**EXERCISE OBJECTIVE:**
Every line of the material must be set down again without alteration.

== LISTED ENTRIES ==

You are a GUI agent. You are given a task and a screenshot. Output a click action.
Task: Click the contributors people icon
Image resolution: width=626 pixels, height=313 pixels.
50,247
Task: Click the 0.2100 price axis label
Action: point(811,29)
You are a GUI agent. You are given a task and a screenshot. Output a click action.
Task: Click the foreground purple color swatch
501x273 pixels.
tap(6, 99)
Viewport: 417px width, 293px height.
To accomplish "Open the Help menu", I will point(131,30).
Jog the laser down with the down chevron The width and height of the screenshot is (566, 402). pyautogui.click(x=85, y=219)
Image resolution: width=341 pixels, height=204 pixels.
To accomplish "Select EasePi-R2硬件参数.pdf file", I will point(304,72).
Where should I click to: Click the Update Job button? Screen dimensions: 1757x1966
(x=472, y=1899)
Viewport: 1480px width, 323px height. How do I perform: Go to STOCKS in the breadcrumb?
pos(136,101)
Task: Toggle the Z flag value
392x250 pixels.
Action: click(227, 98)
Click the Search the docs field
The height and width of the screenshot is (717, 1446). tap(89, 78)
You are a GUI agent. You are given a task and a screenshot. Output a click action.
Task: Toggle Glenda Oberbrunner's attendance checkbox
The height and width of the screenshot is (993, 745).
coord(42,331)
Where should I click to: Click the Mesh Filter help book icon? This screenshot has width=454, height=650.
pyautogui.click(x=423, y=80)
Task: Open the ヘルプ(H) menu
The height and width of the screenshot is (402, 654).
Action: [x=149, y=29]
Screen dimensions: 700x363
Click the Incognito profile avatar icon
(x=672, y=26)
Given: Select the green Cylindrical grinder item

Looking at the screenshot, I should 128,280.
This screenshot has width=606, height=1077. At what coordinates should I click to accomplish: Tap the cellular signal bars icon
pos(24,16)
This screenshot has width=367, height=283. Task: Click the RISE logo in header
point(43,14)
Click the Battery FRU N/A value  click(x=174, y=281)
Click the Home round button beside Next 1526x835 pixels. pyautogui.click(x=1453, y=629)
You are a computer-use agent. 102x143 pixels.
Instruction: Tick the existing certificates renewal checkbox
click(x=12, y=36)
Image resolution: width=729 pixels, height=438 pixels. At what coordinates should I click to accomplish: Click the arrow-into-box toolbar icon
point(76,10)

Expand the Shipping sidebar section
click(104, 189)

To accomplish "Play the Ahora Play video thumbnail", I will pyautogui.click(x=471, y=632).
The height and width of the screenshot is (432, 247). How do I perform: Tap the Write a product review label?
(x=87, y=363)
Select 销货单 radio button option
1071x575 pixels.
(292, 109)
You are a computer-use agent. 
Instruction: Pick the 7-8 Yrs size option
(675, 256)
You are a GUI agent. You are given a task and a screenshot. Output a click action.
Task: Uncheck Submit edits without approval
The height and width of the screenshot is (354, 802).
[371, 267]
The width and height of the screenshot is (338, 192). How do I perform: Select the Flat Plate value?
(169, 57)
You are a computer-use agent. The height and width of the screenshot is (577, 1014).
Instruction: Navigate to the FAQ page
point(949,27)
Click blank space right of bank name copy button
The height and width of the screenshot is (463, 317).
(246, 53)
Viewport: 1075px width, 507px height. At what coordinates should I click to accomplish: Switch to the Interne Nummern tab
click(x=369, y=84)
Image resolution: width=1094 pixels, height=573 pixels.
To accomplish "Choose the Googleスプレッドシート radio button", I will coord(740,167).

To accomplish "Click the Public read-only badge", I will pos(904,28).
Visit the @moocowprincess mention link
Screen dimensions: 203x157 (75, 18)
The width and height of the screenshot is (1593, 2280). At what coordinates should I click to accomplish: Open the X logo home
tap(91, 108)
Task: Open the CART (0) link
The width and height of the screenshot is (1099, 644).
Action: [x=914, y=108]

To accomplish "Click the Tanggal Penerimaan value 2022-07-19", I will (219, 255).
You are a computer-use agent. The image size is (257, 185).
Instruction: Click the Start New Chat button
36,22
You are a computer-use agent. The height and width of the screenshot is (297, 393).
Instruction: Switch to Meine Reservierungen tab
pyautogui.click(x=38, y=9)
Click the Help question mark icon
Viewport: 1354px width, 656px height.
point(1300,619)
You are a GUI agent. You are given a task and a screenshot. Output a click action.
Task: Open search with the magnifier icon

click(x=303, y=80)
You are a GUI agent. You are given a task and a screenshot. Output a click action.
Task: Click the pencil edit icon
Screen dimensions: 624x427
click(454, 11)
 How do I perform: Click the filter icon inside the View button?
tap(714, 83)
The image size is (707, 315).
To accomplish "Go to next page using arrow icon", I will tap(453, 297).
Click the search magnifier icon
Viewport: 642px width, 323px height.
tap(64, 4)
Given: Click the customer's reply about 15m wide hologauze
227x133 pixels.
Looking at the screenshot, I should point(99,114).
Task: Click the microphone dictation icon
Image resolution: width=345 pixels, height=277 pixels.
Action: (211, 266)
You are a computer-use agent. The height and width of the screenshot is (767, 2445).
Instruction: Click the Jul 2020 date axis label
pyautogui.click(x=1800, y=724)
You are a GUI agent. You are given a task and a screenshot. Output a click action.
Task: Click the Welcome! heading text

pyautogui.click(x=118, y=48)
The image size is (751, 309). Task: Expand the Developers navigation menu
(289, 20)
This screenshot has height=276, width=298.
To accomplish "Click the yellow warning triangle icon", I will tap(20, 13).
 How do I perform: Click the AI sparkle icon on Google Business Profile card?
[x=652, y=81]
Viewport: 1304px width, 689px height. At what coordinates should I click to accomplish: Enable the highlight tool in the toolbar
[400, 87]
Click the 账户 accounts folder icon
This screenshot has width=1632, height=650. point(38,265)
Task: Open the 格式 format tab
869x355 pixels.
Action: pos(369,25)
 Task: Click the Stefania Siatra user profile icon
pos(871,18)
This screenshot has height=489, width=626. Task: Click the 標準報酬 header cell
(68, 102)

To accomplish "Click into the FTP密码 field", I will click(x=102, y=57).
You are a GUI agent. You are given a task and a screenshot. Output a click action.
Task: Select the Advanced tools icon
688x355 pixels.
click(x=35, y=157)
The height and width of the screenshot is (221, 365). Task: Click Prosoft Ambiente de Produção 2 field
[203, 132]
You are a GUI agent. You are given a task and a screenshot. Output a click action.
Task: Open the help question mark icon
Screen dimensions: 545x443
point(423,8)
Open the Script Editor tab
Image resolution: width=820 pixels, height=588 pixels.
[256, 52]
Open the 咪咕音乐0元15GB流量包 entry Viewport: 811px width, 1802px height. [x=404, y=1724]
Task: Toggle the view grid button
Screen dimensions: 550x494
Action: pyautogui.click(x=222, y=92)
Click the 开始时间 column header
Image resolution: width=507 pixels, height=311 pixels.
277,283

===

**RESULT:**
You are a GUI agent. You are given a task and a screenshot. Output a click action.
Task: Click the contributors people icon
Image resolution: width=626 pixels, height=313 pixels.
50,247
Task: Click the 0.2100 price axis label
Action: point(811,29)
You are a GUI agent. You are given a task and a screenshot. Output a click action.
Task: Click the foreground purple color swatch
501x273 pixels.
tap(6, 99)
Viewport: 417px width, 293px height.
To accomplish "Open the Help menu", I will point(131,30).
Jog the laser down with the down chevron The width and height of the screenshot is (566, 402). pyautogui.click(x=85, y=219)
Image resolution: width=341 pixels, height=204 pixels.
To accomplish "Select EasePi-R2硬件参数.pdf file", I will point(304,72).
Where should I click to: Click the Update Job button? Screen dimensions: 1757x1966
(x=472, y=1899)
Viewport: 1480px width, 323px height. How do I perform: Go to STOCKS in the breadcrumb?
pos(136,101)
Task: Toggle the Z flag value
392x250 pixels.
Action: click(227, 98)
Click the Search the docs field
The height and width of the screenshot is (717, 1446). tap(89, 78)
You are a GUI agent. You are given a task and a screenshot. Output a click action.
Task: Toggle Glenda Oberbrunner's attendance checkbox
The height and width of the screenshot is (993, 745).
coord(42,331)
Where should I click to: Click the Mesh Filter help book icon? This screenshot has width=454, height=650.
pyautogui.click(x=423, y=80)
Task: Open the ヘルプ(H) menu
The height and width of the screenshot is (402, 654).
Action: [x=149, y=29]
Screen dimensions: 700x363
Click the Incognito profile avatar icon
(x=672, y=26)
Given: Select the green Cylindrical grinder item

Looking at the screenshot, I should 128,280.
This screenshot has width=606, height=1077. At what coordinates should I click to accomplish: Tap the cellular signal bars icon
pos(24,16)
This screenshot has width=367, height=283. Task: Click the RISE logo in header
point(43,14)
Click the Battery FRU N/A value  click(x=174, y=281)
Click the Home round button beside Next 1526x835 pixels. pyautogui.click(x=1453, y=629)
You are a computer-use agent. 102x143 pixels.
Instruction: Tick the existing certificates renewal checkbox
click(x=12, y=36)
Image resolution: width=729 pixels, height=438 pixels. At what coordinates should I click to accomplish: Click the arrow-into-box toolbar icon
point(76,10)

Expand the Shipping sidebar section
click(104, 189)

To accomplish "Play the Ahora Play video thumbnail", I will pyautogui.click(x=471, y=632).
The height and width of the screenshot is (432, 247). How do I perform: Tap the Write a product review label?
(x=87, y=363)
Select 销货单 radio button option
1071x575 pixels.
(292, 109)
You are a computer-use agent. 
Instruction: Pick the 7-8 Yrs size option
(675, 256)
You are a GUI agent. You are given a task and a screenshot. Output a click action.
Task: Uncheck Submit edits without approval
The height and width of the screenshot is (354, 802).
[371, 267]
The width and height of the screenshot is (338, 192). How do I perform: Select the Flat Plate value?
(169, 57)
You are a computer-use agent. The height and width of the screenshot is (577, 1014).
Instruction: Navigate to the FAQ page
point(949,27)
Click blank space right of bank name copy button
The height and width of the screenshot is (463, 317).
(246, 53)
Viewport: 1075px width, 507px height. At what coordinates should I click to accomplish: Switch to the Interne Nummern tab
click(x=369, y=84)
Image resolution: width=1094 pixels, height=573 pixels.
To accomplish "Choose the Googleスプレッドシート radio button", I will coord(740,167).

To accomplish "Click the Public read-only badge", I will pos(904,28).
Visit the @moocowprincess mention link
Screen dimensions: 203x157 (75, 18)
The width and height of the screenshot is (1593, 2280). At what coordinates should I click to accomplish: Open the X logo home
tap(91, 108)
Task: Open the CART (0) link
The width and height of the screenshot is (1099, 644).
Action: [x=914, y=108]

To accomplish "Click the Tanggal Penerimaan value 2022-07-19", I will (219, 255).
You are a computer-use agent. The image size is (257, 185).
Instruction: Click the Start New Chat button
36,22
You are a computer-use agent. The height and width of the screenshot is (297, 393).
Instruction: Switch to Meine Reservierungen tab
pyautogui.click(x=38, y=9)
Click the Help question mark icon
Viewport: 1354px width, 656px height.
point(1300,619)
You are a GUI agent. You are given a task and a screenshot. Output a click action.
Task: Open search with the magnifier icon

click(x=303, y=80)
You are a GUI agent. You are given a task and a screenshot. Output a click action.
Task: Click the pencil edit icon
Screen dimensions: 624x427
click(454, 11)
 How do I perform: Click the filter icon inside the View button?
tap(714, 83)
The image size is (707, 315).
To accomplish "Go to next page using arrow icon", I will tap(453, 297).
Click the search magnifier icon
Viewport: 642px width, 323px height.
tap(64, 4)
Given: Click the customer's reply about 15m wide hologauze
227x133 pixels.
Looking at the screenshot, I should point(99,114).
Task: Click the microphone dictation icon
Image resolution: width=345 pixels, height=277 pixels.
Action: (211, 266)
You are a computer-use agent. The height and width of the screenshot is (767, 2445).
Instruction: Click the Jul 2020 date axis label
pyautogui.click(x=1800, y=724)
You are a GUI agent. You are given a task and a screenshot. Output a click action.
Task: Click the Welcome! heading text

pyautogui.click(x=118, y=48)
The image size is (751, 309). Task: Expand the Developers navigation menu
(289, 20)
This screenshot has height=276, width=298.
To accomplish "Click the yellow warning triangle icon", I will tap(20, 13).
 How do I perform: Click the AI sparkle icon on Google Business Profile card?
[x=652, y=81]
Viewport: 1304px width, 689px height. At what coordinates should I click to accomplish: Enable the highlight tool in the toolbar
[400, 87]
Click the 账户 accounts folder icon
This screenshot has width=1632, height=650. point(38,265)
Task: Open the 格式 format tab
869x355 pixels.
Action: pos(369,25)
 Task: Click the Stefania Siatra user profile icon
pos(871,18)
This screenshot has height=489, width=626. Task: Click the 標準報酬 header cell
(68, 102)

To accomplish "Click into the FTP密码 field", I will click(x=102, y=57).
You are a GUI agent. You are given a task and a screenshot. Output a click action.
Task: Select the Advanced tools icon
688x355 pixels.
click(x=35, y=157)
The height and width of the screenshot is (221, 365). Task: Click Prosoft Ambiente de Produção 2 field
[203, 132]
You are a GUI agent. You are given a task and a screenshot. Output a click action.
Task: Open the help question mark icon
Screen dimensions: 545x443
point(423,8)
Open the Script Editor tab
Image resolution: width=820 pixels, height=588 pixels.
[256, 52]
Open the 咪咕音乐0元15GB流量包 entry Viewport: 811px width, 1802px height. [x=404, y=1724]
Task: Toggle the view grid button
Screen dimensions: 550x494
Action: pyautogui.click(x=222, y=92)
Click the 开始时间 column header
Image resolution: width=507 pixels, height=311 pixels.
277,283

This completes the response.